Ce texte en prose se rapproche des éloges versifiés contemporains qui louent de manière générale et stéréotypée la foi et la charité du défunt. La mention de la fondation de l’édifice par le défunt se retrouve à plusieurs reprises dans des épitaphes carolingiennes, par exemple celle de l’abbé anonyme de Ligugé à la fin du VIIIe ou au début du IXe[2], celles de Mundretus à Mondrainville ou d’Adso et Alberga à Poussy-la-Campagne dans le Calvados, des IXe-Xe siècles[3], celle de l’abbé de Saint-Savin Dodo, mort en 853[4] ou, enfin, celle du vicomte Maubert à Vagnas en Ardèche, au Xe siècle[5]. Le latin utilisé est excellent et s’inscrit parfaitement dans la réforme carolingienne. En ce qui concerne l’orthographe, on notera l’absence d’un deuxième M à imo, l. 6, et surtout le H de charitatis, signe d’une évolution de la caritas latine vers la charité française, s’il ne s’agit pas d’une erreur de copie.

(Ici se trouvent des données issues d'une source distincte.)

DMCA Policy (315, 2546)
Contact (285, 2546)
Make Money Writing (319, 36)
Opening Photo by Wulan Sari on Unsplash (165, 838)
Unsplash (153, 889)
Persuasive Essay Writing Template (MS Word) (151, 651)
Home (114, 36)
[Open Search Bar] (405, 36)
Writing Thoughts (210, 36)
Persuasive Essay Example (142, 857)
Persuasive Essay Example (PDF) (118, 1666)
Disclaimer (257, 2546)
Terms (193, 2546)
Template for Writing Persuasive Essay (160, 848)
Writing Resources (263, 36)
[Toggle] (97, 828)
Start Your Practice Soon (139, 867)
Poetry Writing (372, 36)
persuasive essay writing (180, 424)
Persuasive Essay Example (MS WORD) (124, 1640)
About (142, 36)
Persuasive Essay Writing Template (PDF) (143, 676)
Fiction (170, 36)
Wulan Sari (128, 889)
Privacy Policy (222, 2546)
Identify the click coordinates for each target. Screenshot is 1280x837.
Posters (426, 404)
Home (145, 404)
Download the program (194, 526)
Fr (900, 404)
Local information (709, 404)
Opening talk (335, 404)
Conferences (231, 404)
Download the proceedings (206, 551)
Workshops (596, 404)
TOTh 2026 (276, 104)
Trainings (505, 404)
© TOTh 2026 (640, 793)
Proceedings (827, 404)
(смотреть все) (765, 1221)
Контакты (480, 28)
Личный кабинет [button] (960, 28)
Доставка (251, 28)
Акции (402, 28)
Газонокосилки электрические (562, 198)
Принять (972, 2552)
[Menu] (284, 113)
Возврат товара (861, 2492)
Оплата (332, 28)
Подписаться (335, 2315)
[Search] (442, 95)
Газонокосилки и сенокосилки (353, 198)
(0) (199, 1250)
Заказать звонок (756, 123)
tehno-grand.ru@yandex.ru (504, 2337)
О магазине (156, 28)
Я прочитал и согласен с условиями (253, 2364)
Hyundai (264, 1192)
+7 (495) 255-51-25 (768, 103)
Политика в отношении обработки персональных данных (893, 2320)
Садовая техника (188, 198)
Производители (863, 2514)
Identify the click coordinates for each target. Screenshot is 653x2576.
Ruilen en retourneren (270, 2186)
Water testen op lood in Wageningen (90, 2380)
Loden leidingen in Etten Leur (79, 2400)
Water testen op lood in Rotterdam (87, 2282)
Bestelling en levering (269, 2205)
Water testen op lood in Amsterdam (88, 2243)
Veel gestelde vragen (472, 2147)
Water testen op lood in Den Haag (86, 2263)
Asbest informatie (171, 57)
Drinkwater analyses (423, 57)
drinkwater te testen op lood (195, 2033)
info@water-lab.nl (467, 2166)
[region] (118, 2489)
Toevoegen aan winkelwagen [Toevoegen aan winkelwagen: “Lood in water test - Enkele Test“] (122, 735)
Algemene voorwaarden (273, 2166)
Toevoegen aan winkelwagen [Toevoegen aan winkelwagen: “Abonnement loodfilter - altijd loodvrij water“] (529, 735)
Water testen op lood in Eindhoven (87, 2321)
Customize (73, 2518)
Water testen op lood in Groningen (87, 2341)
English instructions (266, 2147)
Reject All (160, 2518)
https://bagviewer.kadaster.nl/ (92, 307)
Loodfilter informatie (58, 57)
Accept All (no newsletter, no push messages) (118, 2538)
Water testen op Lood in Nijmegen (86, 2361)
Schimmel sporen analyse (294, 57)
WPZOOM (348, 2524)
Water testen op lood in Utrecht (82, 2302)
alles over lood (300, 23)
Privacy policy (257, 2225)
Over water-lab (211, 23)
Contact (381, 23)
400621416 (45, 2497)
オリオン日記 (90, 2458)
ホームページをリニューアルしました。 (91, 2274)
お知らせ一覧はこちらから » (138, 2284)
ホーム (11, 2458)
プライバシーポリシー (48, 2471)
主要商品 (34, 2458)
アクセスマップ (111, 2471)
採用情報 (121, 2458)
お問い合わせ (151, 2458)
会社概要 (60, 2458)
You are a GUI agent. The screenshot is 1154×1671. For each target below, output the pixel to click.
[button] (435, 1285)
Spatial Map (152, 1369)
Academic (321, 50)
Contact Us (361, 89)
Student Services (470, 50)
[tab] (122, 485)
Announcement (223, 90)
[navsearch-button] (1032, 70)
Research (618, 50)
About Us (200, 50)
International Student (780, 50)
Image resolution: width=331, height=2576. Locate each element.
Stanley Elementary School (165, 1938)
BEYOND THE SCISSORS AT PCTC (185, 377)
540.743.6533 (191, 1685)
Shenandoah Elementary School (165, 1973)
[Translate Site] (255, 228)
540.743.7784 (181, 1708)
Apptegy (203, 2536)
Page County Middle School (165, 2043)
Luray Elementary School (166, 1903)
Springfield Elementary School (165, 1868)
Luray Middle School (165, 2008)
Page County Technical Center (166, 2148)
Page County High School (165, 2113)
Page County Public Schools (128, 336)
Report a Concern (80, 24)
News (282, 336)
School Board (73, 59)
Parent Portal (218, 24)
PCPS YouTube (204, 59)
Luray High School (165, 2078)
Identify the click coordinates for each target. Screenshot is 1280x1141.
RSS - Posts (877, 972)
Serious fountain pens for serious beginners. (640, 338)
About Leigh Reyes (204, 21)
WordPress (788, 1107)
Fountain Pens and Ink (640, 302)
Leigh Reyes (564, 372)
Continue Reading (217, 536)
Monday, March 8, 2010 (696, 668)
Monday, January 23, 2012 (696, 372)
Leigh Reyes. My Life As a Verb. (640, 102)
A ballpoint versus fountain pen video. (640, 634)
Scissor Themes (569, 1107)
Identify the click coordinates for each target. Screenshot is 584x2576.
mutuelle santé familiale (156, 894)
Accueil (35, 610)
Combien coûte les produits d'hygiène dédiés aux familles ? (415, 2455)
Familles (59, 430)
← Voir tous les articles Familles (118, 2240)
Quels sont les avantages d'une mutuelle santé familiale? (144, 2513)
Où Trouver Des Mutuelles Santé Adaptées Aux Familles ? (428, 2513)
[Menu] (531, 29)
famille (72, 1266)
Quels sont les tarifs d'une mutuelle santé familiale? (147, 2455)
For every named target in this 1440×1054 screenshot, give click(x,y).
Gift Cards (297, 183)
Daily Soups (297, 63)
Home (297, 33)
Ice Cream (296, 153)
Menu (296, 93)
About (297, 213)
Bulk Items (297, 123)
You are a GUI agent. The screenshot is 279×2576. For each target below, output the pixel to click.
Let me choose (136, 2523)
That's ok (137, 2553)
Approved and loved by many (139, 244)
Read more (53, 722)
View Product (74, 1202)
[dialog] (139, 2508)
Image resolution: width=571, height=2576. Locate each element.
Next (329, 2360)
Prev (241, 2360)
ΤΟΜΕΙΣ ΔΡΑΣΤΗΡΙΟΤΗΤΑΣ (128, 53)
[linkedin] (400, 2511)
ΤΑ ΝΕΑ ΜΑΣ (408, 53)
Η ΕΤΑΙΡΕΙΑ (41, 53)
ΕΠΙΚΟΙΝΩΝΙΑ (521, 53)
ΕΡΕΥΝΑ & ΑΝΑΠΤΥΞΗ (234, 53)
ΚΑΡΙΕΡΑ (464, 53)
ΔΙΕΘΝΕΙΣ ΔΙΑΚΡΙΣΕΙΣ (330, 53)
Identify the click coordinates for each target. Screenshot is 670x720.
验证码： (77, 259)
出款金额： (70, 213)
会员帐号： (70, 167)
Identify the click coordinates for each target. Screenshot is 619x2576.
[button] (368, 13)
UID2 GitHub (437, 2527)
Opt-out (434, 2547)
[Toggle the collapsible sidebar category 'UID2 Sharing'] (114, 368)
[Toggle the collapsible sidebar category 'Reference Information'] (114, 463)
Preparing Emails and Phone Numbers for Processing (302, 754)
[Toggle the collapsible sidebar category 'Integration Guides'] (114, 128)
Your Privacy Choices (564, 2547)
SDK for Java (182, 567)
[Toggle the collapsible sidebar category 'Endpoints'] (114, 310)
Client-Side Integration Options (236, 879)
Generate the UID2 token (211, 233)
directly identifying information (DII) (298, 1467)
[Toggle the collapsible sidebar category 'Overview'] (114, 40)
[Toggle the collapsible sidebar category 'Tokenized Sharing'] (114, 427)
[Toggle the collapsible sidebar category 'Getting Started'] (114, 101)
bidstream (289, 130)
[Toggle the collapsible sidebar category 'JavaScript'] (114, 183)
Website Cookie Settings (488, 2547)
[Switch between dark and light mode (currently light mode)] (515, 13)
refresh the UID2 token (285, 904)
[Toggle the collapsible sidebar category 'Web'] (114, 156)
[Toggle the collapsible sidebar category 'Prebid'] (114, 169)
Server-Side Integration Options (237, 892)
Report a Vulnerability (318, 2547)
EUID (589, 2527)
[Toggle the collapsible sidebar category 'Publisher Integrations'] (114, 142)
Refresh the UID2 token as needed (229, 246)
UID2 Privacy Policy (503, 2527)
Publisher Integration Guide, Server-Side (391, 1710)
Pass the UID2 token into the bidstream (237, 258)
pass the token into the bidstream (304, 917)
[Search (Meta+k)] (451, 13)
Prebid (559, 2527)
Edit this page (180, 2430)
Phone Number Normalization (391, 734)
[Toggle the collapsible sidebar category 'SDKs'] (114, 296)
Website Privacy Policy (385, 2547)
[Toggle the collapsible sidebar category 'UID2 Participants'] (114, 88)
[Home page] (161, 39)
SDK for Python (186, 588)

L’inscription paraît puiser dans des expressions à la fois bibliques et poétiques. Le verae vitae amator (l. 2/3) rappelle 1 Tim. VI, 19 et le fide plenus (l. 3) se rapproche de l’expression biblique virum plenum fide (Actes, VI, 5). Dans la France de l’Ouest, entre la fin du VIIIe et le début du XIe siècle, on trouve dans diverses inscriptions funéraires des expressions similaires. À Ligugé, à la fin du VIIIe[6], le cui fuit alma fides vita beata satis, ou, à Château-Gontier en 876[7], le cui fides vera et vita fuit beata font écho au vir verae vitae amator fide plenus de Saunay. On pourrait trouver dans l’ensemble de la production carolingienne bien d’autres expressions proches de celles utilisées dans l’épitaphe d’Adelramnus même si aucune source précise n’a pour l’instant pas pu être identifiée.
L’inscription porte sa date, donnée par l’année de l’Incarnation du Seigneur : 874. Il s’agit d’un des plus anciens témoins épigraphiques de l’usage de ce mode de datation au nord des Alpes[8], après l’épitaphe d’Ato à Angers (835)[9], celle d’Adalberga à Tours (830 ou 840)[10], quelques inscriptions disparues découvertes au XVIIe siècle à Saint-Riquier (844 à 868)[11] et celle, également détruite, de l’abbé Dodo de Saint-Savin, mort en 853[12]. La paléographie, pour autant qu’on puisse en juger par la modicité des éléments originaux conservés, peut parfaitement correspondre à cette date.